_GOAL OF THE EXERCISE_.
If a line in the listing below includes the string "about", pull it out.

_DATA FOR THIS TASK_.
== == ==
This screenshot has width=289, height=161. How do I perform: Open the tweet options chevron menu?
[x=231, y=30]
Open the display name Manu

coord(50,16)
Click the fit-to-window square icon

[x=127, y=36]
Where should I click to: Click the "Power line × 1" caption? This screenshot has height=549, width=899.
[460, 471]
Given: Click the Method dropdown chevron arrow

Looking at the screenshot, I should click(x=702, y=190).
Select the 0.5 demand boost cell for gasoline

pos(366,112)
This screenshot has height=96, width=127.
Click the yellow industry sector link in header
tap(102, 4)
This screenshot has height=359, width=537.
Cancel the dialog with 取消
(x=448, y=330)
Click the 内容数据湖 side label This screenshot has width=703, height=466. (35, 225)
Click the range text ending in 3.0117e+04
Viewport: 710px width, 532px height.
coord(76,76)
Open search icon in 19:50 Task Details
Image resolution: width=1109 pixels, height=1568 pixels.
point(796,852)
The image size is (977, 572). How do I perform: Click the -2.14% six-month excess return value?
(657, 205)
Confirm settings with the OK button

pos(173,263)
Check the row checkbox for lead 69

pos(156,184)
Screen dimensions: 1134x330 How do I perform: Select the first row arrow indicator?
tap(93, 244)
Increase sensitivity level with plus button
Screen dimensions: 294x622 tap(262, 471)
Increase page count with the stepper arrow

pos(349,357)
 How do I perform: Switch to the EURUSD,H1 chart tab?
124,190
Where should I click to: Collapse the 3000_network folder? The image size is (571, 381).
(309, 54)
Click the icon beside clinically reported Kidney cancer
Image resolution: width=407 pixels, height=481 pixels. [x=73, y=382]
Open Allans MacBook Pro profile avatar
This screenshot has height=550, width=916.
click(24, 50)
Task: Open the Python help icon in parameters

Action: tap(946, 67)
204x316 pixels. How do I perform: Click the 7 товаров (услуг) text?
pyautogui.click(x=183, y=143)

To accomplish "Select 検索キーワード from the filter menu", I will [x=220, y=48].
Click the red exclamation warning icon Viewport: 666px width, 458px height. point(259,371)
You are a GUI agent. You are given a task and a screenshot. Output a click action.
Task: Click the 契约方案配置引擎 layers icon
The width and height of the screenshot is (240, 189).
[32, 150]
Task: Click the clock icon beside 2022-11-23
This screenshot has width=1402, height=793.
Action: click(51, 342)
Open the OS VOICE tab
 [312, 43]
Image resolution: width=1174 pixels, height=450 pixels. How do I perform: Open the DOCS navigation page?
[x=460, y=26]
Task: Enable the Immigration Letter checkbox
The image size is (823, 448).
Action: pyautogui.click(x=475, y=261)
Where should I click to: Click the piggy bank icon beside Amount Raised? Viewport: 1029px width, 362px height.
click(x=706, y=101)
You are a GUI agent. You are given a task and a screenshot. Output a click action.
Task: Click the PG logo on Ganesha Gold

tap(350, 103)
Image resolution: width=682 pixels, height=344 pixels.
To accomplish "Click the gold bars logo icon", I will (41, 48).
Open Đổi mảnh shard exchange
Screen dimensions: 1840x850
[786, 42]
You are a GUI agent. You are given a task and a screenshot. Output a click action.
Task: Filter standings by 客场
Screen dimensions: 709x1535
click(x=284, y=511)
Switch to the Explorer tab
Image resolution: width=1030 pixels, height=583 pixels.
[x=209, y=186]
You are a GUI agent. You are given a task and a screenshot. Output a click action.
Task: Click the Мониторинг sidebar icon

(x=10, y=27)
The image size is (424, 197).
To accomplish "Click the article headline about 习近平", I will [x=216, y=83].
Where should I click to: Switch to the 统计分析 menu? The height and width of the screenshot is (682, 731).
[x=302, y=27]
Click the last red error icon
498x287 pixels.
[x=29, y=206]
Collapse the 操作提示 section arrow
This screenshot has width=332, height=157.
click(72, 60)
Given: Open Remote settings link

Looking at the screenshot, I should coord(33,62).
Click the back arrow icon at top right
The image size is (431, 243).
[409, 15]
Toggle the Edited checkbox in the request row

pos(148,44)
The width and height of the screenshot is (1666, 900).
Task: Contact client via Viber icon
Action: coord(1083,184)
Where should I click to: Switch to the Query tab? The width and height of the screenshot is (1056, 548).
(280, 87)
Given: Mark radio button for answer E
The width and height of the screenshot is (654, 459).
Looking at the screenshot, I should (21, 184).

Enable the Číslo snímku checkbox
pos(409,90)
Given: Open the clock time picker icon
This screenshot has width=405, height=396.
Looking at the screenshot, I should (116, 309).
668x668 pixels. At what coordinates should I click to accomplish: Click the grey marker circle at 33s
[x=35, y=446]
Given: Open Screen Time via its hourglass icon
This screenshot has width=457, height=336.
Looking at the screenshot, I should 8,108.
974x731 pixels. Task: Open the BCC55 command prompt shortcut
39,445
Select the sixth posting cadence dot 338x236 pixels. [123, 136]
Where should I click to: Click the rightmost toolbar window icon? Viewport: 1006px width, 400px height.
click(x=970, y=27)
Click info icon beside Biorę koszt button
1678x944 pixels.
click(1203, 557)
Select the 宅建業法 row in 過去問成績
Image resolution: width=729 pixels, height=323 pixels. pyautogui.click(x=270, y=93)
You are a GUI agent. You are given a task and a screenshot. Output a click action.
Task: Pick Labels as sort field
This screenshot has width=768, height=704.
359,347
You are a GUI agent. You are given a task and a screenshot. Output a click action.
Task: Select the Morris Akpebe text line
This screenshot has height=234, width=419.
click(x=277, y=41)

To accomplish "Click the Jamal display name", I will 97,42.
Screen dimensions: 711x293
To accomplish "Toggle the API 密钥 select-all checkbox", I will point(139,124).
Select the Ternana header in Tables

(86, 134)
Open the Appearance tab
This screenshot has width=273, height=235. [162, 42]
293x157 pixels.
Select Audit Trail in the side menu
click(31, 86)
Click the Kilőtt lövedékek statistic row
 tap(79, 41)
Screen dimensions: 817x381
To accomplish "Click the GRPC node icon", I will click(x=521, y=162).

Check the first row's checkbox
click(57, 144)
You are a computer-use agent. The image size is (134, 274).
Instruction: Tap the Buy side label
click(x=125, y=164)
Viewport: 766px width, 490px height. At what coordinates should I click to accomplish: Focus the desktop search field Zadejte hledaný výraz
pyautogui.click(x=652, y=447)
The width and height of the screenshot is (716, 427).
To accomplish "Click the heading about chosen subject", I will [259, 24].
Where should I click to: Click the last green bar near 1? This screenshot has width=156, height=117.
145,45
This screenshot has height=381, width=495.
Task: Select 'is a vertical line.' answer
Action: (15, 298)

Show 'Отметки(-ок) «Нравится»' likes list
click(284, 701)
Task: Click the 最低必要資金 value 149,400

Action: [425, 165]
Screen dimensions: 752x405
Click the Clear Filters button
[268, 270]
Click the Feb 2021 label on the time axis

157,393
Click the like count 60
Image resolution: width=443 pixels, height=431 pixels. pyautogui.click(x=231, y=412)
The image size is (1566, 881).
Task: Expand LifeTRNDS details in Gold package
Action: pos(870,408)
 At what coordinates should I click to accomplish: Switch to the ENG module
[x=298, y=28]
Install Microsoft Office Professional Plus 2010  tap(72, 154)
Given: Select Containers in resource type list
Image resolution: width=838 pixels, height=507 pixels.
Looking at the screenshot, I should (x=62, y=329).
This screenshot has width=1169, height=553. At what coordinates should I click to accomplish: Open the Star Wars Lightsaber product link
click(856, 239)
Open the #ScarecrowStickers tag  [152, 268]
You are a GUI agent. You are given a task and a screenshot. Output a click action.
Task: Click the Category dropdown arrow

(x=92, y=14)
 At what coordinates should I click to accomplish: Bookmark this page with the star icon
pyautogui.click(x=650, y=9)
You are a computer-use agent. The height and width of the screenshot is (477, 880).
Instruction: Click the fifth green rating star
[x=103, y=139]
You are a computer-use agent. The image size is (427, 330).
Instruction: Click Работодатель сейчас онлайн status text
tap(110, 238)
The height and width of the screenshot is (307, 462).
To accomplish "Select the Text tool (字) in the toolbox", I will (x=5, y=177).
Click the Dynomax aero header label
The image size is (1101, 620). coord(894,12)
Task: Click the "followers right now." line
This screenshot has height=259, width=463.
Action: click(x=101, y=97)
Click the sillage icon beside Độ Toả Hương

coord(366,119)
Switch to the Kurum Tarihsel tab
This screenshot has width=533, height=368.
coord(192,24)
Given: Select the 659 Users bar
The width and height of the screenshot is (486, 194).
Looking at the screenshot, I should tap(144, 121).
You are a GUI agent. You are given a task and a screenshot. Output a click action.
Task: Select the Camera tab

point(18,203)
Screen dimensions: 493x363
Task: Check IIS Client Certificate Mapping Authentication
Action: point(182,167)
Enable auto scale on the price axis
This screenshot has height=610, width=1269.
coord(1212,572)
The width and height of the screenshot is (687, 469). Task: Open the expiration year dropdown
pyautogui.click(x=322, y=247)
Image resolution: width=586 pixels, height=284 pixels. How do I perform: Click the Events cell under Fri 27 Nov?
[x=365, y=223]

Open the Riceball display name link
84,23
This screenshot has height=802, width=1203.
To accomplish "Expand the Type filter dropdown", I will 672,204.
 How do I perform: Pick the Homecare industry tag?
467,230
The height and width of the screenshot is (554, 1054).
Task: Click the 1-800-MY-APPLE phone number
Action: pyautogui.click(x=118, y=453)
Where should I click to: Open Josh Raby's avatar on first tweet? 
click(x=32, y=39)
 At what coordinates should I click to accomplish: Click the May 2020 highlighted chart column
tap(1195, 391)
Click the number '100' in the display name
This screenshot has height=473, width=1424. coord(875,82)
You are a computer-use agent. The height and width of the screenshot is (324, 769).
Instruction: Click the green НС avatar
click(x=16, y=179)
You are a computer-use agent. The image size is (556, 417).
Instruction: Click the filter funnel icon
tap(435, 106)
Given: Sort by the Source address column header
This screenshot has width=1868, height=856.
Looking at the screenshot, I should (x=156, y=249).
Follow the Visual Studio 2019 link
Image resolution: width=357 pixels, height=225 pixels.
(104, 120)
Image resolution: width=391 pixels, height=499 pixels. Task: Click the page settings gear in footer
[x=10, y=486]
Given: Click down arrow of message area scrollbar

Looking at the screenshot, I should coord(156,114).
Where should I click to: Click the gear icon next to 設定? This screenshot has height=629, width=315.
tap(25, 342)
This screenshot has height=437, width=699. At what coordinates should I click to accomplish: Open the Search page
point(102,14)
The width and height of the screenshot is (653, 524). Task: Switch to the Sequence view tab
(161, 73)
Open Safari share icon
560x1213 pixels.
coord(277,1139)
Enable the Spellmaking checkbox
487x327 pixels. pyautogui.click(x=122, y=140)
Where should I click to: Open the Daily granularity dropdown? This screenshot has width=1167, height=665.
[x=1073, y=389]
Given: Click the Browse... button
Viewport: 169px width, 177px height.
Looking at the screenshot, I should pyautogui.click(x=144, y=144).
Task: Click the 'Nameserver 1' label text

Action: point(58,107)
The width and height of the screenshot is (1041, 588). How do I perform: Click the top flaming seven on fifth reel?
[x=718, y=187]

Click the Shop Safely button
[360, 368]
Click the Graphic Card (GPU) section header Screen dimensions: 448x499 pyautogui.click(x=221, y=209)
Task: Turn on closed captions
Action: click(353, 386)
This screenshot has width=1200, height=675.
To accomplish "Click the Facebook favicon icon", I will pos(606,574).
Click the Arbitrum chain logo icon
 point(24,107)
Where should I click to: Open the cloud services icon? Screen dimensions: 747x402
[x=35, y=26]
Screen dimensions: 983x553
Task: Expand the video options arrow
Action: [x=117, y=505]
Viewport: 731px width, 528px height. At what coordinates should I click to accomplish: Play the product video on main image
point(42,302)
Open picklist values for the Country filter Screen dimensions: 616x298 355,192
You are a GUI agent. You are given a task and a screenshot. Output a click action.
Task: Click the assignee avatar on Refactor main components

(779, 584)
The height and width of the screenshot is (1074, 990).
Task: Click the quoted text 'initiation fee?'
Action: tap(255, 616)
== == ==
_ANSWER TO THE EXERCISE_.
To accomplish "Click the article headline about 习近平", I will [x=216, y=83].
To accomplish "Click the heading about chosen subject", I will [259, 24].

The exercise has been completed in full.